# [H] Warhammer 40k Collectors 6th edition Rulebook (ebay) [W] ££/Swap[uk]



## Abaddonthejoiner (Jun 18, 2012)

Take a look at this auction. I have the warhammer 40k collectors 6th edition rulebook. It is still in its full packaging as it come in the post on monday. The item will be shipped back out like this so the new owner can have the pleasure of cracking it open and finding out what edition of the 4000 only worldwide it is. If you missed out on the day heres your chance to bag a copy. Remember only 4000 worldwide so very limited. 

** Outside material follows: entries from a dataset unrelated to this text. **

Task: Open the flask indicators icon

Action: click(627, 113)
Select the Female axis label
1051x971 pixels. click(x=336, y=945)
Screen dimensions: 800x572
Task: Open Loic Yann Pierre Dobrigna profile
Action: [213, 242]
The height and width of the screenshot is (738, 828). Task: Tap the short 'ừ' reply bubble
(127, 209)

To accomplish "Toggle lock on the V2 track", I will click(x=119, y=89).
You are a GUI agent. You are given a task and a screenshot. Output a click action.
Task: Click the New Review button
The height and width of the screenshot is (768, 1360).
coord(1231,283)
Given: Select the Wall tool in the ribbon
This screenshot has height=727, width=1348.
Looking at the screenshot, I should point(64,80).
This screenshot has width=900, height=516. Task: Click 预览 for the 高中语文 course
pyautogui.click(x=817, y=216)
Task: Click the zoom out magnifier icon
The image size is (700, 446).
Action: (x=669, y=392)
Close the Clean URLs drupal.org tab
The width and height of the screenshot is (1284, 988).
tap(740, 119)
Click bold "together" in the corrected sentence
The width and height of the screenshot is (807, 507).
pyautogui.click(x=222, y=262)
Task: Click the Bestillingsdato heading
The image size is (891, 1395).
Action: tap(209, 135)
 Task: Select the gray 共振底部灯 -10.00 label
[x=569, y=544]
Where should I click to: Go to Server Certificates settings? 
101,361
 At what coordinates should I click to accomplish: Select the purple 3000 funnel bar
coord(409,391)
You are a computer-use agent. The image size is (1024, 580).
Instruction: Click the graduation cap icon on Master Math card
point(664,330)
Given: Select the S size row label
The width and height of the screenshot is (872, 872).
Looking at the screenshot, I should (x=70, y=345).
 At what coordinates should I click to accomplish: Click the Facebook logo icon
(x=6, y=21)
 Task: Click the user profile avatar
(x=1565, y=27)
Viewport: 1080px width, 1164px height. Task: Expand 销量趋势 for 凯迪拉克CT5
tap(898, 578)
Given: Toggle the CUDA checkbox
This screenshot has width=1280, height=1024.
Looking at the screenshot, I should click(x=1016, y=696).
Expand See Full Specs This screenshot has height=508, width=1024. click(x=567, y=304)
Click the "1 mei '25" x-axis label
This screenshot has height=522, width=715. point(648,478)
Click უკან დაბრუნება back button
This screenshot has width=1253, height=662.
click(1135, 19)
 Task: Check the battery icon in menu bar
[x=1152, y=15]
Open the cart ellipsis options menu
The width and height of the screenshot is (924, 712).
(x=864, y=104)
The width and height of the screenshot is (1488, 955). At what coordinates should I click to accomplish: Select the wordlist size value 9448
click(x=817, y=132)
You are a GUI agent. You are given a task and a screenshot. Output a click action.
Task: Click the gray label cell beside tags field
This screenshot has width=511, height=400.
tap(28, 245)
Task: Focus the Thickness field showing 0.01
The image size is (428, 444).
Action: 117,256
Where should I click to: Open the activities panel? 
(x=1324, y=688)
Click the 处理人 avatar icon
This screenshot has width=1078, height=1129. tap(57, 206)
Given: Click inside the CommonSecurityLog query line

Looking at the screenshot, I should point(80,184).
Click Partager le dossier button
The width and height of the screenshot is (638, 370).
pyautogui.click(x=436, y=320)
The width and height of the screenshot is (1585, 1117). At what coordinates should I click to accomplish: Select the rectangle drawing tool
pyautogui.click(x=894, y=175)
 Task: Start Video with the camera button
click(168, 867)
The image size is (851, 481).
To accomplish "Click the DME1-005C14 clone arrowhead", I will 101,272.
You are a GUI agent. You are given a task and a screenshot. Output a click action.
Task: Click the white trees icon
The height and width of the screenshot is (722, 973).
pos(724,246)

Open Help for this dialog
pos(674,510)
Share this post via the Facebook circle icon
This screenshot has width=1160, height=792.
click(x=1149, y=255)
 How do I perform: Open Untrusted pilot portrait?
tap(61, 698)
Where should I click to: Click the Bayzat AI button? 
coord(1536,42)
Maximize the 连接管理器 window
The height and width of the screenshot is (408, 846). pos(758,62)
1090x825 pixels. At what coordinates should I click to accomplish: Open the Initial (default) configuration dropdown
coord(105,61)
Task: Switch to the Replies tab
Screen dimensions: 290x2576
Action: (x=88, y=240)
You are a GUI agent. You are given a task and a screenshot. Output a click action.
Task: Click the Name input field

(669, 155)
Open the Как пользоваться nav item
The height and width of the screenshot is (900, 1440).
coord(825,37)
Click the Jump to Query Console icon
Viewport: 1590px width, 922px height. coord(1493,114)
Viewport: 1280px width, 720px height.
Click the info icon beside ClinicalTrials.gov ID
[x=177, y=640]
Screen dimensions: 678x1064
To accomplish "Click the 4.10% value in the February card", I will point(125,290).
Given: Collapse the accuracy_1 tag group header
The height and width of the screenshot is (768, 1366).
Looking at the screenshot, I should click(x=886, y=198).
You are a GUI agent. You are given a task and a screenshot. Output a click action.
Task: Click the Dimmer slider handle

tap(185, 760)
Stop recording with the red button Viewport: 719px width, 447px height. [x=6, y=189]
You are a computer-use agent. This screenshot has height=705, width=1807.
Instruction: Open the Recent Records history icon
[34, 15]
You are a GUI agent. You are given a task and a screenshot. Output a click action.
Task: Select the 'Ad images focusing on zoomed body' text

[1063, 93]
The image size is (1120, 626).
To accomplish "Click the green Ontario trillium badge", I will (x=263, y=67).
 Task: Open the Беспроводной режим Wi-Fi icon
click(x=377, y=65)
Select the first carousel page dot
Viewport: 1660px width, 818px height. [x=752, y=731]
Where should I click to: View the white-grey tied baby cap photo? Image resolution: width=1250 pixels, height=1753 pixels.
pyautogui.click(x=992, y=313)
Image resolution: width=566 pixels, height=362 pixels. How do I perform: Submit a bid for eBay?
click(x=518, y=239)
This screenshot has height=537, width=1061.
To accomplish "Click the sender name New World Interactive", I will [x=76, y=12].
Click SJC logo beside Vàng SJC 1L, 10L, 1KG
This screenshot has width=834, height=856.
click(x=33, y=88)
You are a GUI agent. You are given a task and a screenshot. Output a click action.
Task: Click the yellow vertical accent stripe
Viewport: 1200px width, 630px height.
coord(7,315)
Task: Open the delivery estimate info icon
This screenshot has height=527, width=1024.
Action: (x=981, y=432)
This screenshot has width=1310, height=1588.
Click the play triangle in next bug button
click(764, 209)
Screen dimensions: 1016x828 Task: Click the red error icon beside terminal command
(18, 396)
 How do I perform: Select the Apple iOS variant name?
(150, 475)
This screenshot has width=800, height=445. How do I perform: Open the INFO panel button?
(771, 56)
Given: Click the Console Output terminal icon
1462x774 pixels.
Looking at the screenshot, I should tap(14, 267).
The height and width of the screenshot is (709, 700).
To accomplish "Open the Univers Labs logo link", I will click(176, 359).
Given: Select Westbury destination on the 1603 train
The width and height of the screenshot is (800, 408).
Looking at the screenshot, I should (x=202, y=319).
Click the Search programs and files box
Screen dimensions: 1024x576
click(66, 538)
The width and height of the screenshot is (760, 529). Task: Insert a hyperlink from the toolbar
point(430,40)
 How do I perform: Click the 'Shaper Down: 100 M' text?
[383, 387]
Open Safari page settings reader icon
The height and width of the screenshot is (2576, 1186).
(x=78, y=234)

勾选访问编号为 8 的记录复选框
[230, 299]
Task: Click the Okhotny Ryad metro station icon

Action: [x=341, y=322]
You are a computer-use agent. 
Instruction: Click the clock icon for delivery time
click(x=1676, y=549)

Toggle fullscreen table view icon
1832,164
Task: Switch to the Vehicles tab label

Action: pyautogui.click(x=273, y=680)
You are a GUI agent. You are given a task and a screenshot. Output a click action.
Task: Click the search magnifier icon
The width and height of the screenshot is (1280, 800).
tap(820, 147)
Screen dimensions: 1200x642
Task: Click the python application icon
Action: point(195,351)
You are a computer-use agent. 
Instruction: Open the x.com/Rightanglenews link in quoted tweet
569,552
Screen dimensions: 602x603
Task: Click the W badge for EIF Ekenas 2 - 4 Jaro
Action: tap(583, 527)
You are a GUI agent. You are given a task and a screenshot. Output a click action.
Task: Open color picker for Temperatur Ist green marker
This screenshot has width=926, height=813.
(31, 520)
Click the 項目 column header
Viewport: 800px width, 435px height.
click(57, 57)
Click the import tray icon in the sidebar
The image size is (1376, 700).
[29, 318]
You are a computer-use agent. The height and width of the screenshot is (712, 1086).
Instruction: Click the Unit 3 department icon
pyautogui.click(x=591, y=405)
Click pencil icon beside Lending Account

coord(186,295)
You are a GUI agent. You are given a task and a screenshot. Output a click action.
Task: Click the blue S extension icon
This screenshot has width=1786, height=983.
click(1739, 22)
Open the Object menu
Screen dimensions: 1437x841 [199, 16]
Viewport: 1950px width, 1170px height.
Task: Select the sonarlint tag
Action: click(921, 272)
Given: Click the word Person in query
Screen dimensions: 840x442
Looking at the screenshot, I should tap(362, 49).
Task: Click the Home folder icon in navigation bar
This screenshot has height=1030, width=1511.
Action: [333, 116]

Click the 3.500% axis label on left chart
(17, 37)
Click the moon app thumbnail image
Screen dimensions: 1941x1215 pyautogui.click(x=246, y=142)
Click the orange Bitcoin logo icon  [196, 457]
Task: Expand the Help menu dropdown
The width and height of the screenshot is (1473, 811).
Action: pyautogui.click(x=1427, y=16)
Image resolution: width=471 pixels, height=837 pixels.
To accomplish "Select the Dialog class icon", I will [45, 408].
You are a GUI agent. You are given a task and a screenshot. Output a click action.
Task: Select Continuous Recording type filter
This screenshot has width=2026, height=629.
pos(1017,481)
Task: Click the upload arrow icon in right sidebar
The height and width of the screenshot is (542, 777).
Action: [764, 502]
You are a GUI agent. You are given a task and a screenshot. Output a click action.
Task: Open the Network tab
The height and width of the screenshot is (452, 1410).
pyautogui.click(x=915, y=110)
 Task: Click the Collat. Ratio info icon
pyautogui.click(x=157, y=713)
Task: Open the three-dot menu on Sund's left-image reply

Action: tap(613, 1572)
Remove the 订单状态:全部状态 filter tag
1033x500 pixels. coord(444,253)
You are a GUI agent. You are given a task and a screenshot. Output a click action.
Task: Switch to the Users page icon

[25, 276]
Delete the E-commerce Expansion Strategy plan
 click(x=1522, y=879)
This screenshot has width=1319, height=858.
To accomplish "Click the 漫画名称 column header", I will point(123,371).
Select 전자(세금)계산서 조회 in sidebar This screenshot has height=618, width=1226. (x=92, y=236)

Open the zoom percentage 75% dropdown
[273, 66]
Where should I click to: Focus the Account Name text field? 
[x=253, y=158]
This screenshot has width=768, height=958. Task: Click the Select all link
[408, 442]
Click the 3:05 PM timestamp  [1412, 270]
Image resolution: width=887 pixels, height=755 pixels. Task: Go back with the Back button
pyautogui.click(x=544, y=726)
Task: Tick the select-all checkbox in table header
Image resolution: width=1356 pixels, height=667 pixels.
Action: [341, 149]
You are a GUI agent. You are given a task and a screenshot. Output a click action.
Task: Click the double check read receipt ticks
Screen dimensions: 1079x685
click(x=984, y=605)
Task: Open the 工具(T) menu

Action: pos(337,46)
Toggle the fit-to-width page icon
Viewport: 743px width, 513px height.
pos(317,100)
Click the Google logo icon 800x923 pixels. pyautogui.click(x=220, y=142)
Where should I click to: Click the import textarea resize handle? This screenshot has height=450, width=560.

*The auction is only on for 3 days so get bidding.*

http://www.ebay.co.uk/itm/261058599718?ssPageName=STRK:MESELX:IT&_trksid=p3984.m1555.l2649 

Thanks stephen :grin:


----------



## Abaddonthejoiner (Jun 18, 2012)

this is not a bump. Just an update as the item has been revised with the following statement

This item has been revised and here is why. I have opened the outer boxes just so I could check it actually was the collectors 6th edition rulebook. Because there are so many chancers out there in this world. So if I sent it and they opened it and got back to me and said it wasn't the right item inside and replaced it with something else I would have no leg to stand on as I had not opened it and checked. So to counter that possibility I opened it. The book has still not been out of the box + I have added a pic. Thats as far into the light this book has been. It is now resealed. Thanks for listening.


----------



## Silens (Dec 26, 2010)

The title says swap.. What would you be willing to swap for?


----------



## Abaddonthejoiner (Jun 18, 2012)

40k armys really would be considered if its worth it.


----------



## Captain_Obvious (Mar 28, 2012)

I have some tyrannids if you ate interested....


----------